WORK TO BE COMPLETED »
Because the listing below is to be kept intact, restate all of it word for word.
↓↓↓
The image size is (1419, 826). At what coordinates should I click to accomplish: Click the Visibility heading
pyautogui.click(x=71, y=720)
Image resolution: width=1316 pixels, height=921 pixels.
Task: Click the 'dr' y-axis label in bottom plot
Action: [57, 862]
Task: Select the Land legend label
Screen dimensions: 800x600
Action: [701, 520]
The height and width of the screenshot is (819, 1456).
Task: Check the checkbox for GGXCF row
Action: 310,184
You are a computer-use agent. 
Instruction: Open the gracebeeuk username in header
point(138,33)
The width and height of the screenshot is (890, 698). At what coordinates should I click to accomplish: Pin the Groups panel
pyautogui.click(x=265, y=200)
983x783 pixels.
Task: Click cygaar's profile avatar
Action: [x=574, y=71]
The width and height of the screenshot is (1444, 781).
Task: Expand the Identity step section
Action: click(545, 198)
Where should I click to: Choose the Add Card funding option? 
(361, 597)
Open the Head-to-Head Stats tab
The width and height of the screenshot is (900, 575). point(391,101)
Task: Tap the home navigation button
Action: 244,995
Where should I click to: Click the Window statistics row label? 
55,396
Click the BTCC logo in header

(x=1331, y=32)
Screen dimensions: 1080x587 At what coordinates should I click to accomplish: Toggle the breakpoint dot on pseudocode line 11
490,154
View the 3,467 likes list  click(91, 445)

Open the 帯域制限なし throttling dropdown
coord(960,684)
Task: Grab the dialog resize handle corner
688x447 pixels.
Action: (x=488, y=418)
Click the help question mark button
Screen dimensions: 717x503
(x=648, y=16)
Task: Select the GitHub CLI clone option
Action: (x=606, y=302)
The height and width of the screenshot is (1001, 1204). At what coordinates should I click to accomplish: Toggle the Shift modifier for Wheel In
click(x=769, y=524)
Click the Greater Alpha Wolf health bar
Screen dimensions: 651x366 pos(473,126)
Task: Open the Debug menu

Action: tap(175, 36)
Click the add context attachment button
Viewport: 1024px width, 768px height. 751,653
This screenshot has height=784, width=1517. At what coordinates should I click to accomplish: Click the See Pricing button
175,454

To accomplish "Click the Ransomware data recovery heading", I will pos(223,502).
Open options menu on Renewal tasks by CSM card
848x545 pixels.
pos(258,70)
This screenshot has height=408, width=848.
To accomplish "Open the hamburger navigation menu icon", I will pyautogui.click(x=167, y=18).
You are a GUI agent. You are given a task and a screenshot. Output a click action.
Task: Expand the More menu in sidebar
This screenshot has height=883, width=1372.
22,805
↑↑↑
YOUR SOLUTION »
The image size is (1419, 826). At what coordinates should I click to accomplish: Click the Visibility heading
pyautogui.click(x=71, y=720)
Image resolution: width=1316 pixels, height=921 pixels.
Task: Click the 'dr' y-axis label in bottom plot
Action: [57, 862]
Task: Select the Land legend label
Screen dimensions: 800x600
Action: [701, 520]
The height and width of the screenshot is (819, 1456).
Task: Check the checkbox for GGXCF row
Action: 310,184
You are a computer-use agent. 
Instruction: Open the gracebeeuk username in header
point(138,33)
The width and height of the screenshot is (890, 698). At what coordinates should I click to accomplish: Pin the Groups panel
pyautogui.click(x=265, y=200)
983x783 pixels.
Task: Click cygaar's profile avatar
Action: [x=574, y=71]
The width and height of the screenshot is (1444, 781).
Task: Expand the Identity step section
Action: click(545, 198)
Where should I click to: Choose the Add Card funding option? 
(361, 597)
Open the Head-to-Head Stats tab
The width and height of the screenshot is (900, 575). point(391,101)
Task: Tap the home navigation button
Action: 244,995
Where should I click to: Click the Window statistics row label? 
55,396
Click the BTCC logo in header

(x=1331, y=32)
Screen dimensions: 1080x587 At what coordinates should I click to accomplish: Toggle the breakpoint dot on pseudocode line 11
490,154
View the 3,467 likes list  click(91, 445)

Open the 帯域制限なし throttling dropdown
coord(960,684)
Task: Grab the dialog resize handle corner
688x447 pixels.
Action: (x=488, y=418)
Click the help question mark button
Screen dimensions: 717x503
(x=648, y=16)
Task: Select the GitHub CLI clone option
Action: (x=606, y=302)
The height and width of the screenshot is (1001, 1204). At what coordinates should I click to accomplish: Toggle the Shift modifier for Wheel In
click(x=769, y=524)
Click the Greater Alpha Wolf health bar
Screen dimensions: 651x366 pos(473,126)
Task: Open the Debug menu

Action: tap(175, 36)
Click the add context attachment button
Viewport: 1024px width, 768px height. 751,653
This screenshot has height=784, width=1517. At what coordinates should I click to accomplish: Click the See Pricing button
175,454

To accomplish "Click the Ransomware data recovery heading", I will pos(223,502).
Open options menu on Renewal tasks by CSM card
848x545 pixels.
pos(258,70)
This screenshot has height=408, width=848.
To accomplish "Open the hamburger navigation menu icon", I will pyautogui.click(x=167, y=18).
You are a GUI agent. You are given a task and a screenshot. Output a click action.
Task: Expand the More menu in sidebar
This screenshot has height=883, width=1372.
22,805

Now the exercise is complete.